### What is needed
Scan the records beneath this line for the line holding "Collapse the Devices section" and the line holding "Image resolution: width=800 pixels, height=393", then transcribe exactly those two and all lines between.

### Data for processing
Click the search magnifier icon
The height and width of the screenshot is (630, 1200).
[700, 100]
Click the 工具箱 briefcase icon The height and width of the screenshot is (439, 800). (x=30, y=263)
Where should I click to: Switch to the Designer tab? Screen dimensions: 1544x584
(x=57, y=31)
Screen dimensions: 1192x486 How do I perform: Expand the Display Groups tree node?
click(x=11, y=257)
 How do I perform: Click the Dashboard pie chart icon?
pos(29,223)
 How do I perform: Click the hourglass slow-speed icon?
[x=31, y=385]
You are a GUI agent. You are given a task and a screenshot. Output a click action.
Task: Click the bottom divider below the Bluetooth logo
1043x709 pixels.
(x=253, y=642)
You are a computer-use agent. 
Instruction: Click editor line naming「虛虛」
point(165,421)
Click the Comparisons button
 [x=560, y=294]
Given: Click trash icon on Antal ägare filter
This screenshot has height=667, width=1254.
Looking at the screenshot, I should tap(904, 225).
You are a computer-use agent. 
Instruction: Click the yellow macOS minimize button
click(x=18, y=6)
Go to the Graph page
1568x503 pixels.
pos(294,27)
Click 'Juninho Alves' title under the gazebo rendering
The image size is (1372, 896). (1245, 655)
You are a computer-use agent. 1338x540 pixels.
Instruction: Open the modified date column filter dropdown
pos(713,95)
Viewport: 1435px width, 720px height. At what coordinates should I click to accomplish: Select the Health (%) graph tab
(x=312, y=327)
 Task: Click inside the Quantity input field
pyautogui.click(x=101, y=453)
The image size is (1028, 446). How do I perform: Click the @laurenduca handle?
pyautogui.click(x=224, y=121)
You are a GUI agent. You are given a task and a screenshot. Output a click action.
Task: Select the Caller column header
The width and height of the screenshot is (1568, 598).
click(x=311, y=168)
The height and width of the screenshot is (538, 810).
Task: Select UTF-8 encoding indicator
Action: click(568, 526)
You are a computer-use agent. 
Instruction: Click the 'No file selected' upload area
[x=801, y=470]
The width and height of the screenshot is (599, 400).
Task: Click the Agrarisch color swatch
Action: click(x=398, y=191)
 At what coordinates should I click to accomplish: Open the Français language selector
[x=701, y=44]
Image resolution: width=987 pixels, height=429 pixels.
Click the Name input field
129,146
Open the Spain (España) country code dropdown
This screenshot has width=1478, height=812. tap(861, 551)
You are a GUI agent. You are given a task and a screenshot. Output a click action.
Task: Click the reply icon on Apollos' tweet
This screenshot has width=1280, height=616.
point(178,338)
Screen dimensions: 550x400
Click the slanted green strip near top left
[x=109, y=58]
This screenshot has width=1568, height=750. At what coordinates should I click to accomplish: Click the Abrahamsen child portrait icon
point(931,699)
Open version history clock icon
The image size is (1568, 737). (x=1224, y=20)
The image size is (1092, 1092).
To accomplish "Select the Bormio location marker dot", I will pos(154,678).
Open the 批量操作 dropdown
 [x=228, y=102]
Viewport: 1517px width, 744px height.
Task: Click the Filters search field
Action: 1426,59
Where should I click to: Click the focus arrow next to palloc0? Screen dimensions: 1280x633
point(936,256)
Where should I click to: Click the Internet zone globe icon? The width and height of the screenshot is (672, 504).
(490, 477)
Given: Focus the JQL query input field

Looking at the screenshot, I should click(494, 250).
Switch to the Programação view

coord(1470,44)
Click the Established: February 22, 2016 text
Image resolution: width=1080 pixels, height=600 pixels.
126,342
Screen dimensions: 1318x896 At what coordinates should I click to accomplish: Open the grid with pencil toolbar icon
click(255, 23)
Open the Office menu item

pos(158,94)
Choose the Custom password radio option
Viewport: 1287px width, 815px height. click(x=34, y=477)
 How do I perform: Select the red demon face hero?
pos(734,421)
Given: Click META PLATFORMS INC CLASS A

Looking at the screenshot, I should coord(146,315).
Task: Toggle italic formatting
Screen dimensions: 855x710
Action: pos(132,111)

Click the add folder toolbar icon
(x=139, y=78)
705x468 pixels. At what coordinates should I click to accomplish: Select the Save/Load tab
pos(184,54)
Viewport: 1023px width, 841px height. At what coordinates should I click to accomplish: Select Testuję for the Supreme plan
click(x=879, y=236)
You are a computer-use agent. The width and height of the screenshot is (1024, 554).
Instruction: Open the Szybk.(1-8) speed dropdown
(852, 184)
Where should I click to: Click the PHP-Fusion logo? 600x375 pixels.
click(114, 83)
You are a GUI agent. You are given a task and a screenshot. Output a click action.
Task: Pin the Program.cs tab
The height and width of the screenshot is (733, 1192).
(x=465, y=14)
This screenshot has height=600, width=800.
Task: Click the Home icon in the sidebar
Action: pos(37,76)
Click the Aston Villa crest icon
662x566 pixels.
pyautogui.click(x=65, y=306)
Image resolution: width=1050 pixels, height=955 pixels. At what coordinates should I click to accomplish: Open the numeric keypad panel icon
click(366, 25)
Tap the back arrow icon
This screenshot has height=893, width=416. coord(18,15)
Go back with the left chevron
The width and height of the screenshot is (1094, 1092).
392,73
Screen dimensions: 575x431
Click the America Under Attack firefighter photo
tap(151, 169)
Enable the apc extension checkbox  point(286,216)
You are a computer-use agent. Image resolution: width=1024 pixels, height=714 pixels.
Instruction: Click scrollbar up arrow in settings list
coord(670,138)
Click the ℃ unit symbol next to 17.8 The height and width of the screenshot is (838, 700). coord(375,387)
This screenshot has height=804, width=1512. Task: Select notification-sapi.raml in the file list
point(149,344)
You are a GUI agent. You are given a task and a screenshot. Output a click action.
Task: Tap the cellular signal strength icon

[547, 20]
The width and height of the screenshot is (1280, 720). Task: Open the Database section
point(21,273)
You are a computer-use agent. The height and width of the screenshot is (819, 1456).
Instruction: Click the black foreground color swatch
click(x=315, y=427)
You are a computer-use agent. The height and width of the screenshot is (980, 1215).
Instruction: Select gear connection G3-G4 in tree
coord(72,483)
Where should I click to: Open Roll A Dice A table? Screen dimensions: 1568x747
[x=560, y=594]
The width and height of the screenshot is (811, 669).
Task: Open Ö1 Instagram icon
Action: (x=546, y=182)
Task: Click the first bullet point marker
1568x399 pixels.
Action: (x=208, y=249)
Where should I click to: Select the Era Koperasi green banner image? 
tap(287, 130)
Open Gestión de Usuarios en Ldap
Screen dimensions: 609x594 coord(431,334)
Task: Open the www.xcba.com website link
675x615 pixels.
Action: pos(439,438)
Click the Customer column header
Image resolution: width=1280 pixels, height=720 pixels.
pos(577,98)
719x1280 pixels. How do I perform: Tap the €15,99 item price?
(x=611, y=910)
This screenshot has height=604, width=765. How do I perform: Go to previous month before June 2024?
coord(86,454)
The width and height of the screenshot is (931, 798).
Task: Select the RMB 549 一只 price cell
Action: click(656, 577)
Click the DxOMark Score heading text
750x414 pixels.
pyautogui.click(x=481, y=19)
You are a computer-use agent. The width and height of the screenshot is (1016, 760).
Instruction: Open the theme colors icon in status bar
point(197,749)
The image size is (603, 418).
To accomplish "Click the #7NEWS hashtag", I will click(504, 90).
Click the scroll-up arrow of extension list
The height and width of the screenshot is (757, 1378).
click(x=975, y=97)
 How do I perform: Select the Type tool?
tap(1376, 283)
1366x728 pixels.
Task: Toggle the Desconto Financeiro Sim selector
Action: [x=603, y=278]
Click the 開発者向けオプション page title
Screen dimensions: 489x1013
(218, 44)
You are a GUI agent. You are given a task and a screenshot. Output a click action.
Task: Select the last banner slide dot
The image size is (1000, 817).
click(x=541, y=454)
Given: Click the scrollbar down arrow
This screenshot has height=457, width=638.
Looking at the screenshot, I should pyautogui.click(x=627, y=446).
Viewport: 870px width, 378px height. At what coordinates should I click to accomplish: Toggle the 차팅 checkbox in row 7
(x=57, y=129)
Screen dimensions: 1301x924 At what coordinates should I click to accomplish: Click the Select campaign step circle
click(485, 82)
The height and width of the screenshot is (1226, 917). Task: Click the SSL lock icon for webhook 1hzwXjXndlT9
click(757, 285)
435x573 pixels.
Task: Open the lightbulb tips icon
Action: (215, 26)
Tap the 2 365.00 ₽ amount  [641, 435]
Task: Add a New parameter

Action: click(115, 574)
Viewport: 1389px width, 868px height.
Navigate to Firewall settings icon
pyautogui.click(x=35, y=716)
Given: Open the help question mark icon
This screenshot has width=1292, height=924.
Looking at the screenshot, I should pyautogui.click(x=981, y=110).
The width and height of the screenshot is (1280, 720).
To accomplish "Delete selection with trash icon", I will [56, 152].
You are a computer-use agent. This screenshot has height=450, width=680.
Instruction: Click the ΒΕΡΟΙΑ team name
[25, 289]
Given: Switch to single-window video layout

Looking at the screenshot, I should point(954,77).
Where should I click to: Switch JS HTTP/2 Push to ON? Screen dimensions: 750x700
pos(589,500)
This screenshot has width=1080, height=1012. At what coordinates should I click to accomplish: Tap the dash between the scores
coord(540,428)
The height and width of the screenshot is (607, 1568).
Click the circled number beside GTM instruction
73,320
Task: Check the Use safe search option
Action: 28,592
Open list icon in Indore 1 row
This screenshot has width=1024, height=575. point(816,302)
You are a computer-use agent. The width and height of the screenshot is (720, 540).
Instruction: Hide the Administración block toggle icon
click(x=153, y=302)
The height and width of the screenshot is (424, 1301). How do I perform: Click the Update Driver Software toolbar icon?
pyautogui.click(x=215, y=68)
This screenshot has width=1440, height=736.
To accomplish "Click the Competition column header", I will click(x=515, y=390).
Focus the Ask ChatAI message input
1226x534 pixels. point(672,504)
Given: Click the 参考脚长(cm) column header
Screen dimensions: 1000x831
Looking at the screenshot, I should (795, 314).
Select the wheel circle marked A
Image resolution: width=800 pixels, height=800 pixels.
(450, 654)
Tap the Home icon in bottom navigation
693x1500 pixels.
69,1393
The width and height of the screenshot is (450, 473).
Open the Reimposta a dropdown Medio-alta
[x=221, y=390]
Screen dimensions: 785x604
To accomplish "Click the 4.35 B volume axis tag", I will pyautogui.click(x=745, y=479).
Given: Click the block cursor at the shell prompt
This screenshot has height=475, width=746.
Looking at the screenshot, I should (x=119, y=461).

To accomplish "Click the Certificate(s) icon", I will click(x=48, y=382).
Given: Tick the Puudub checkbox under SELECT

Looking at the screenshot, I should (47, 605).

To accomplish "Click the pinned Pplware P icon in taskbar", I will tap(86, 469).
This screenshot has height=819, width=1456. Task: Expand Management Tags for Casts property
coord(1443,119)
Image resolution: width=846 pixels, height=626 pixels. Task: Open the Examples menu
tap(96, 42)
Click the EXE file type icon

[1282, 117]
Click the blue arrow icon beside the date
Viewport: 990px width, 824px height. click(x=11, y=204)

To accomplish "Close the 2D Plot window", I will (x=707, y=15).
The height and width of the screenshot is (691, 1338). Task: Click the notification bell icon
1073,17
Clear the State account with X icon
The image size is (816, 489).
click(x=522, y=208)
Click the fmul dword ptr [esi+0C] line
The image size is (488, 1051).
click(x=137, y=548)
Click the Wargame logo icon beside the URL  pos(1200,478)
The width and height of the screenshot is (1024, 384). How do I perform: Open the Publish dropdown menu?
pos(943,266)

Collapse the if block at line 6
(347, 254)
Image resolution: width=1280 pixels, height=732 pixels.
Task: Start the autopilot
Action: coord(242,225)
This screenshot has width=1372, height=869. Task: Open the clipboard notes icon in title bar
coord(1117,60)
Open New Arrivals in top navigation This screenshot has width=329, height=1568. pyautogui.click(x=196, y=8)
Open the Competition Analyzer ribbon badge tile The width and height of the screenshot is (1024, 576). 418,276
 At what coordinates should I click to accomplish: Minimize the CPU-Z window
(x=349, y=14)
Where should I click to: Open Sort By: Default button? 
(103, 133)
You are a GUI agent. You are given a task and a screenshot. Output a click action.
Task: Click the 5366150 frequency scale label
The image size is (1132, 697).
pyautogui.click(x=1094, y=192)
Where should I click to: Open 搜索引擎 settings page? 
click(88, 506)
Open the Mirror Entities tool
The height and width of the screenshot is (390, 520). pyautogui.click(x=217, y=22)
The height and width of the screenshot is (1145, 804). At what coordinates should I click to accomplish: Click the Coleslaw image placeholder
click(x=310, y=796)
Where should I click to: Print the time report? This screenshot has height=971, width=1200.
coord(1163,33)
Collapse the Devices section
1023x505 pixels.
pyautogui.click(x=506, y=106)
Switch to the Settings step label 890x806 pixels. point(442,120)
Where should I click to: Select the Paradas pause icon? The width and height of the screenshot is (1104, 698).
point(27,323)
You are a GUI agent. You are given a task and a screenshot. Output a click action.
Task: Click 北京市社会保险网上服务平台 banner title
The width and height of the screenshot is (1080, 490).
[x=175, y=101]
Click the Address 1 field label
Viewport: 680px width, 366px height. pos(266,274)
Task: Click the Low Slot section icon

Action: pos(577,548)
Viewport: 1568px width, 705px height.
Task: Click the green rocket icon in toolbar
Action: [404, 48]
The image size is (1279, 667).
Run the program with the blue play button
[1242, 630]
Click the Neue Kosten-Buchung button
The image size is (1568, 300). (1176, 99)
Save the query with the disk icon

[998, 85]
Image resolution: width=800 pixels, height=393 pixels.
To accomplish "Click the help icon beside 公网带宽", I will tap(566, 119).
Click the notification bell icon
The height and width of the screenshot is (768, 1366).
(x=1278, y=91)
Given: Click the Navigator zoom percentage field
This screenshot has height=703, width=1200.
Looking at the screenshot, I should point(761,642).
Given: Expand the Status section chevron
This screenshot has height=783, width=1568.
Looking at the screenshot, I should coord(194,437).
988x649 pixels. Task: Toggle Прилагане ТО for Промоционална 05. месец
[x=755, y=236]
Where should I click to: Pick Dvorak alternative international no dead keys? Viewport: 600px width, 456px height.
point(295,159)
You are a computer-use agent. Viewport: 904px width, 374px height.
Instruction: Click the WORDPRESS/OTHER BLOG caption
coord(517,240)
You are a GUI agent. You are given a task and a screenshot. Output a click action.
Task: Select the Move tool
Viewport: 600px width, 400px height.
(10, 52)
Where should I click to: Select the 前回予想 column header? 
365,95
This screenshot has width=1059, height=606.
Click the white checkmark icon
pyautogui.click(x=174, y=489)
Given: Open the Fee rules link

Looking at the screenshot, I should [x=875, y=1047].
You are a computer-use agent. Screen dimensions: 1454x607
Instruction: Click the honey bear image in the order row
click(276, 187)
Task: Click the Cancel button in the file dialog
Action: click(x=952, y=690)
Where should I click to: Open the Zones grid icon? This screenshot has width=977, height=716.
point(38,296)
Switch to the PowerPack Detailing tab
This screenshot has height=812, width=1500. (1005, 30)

### Answer for the task
Collapse the Devices section
1023x505 pixels.
pyautogui.click(x=506, y=106)
Switch to the Settings step label 890x806 pixels. point(442,120)
Where should I click to: Select the Paradas pause icon? The width and height of the screenshot is (1104, 698).
point(27,323)
You are a GUI agent. You are given a task and a screenshot. Output a click action.
Task: Click 北京市社会保险网上服务平台 banner title
The width and height of the screenshot is (1080, 490).
[x=175, y=101]
Click the Address 1 field label
Viewport: 680px width, 366px height. pos(266,274)
Task: Click the Low Slot section icon

Action: pos(577,548)
Viewport: 1568px width, 705px height.
Task: Click the green rocket icon in toolbar
Action: [404, 48]
The image size is (1279, 667).
Run the program with the blue play button
[1242, 630]
Click the Neue Kosten-Buchung button
The image size is (1568, 300). (1176, 99)
Save the query with the disk icon

[998, 85]
Image resolution: width=800 pixels, height=393 pixels.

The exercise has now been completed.